BY Simon Levis Sullam
2015-10-21
Title | Giuseppe Mazzini and the Origins of Fascism PDF eBook |
Author | Simon Levis Sullam |
Publisher | Springer |
Pages | 316 |
Release | 2015-10-21 |
Genre | Political Science |
ISBN | 1137514590 |
This controversial and groundbreaking study proposes a compelling reinterpretation of the political thought of one Italy's founding fathers, Giuseppe Mazzini (1805-1872), and in the process suggests a new approach to understanding the origins of fascist ideology.
BY Michael J. Subialka
2021-11-01
Title | Modernist Idealism PDF eBook |
Author | Michael J. Subialka |
Publisher | University of Toronto Press |
Pages | 401 |
Release | 2021-11-01 |
Genre | Literary Criticism |
ISBN | 148752868X |
Offering a new approach to the intersection of literature and philosophy, Modernist Idealism contends that certain models of idealist thought require artistic form for their full development and that modernism realizes philosophical idealism in aesthetic form. This comparative view of modernism employs tools from intellectual history, literary analysis, and philosophical critique, focusing on the Italian reception of German idealist thought from the mid-1800s to the Second World War. Modernist Idealism intervenes in ongoing debates about the nineteenth- and twentieth-century resurgence of materialism and spiritualism, as well as the relation of decadent, avant-garde, and modernist production.

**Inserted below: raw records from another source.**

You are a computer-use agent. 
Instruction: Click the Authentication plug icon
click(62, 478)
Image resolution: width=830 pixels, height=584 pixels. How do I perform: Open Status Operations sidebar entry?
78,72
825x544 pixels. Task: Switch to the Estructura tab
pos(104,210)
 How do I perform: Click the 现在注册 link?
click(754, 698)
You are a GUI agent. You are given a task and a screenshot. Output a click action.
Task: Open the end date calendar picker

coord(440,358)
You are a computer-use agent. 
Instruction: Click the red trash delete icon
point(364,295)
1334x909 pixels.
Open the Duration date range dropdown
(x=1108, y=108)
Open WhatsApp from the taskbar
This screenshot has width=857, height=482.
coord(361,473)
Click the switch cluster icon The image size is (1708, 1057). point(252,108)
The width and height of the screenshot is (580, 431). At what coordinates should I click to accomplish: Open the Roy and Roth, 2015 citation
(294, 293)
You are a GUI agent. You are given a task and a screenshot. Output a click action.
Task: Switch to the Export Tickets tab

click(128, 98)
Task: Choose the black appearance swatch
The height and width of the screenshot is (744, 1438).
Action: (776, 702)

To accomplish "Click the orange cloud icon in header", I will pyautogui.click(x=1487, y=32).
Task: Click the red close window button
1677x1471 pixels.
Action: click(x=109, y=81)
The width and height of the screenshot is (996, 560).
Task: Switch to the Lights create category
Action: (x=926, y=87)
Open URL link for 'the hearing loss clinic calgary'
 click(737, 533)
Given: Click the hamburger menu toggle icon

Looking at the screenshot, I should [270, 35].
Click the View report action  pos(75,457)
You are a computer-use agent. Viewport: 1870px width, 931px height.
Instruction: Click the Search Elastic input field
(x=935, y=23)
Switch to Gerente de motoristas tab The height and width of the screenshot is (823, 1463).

Michael J. Subialka aims to open new discursive space for the philosophical study of modernist literary and visual culture, considering not only philosophical and literary texts but also early cinema. The author’s main contention is that, in various media and with sometimes radically different political and cultural aims, a host of modernist artists and thinkers can be seen as sharing in a project to realize idealist philosophical worldviews in aesthetic form.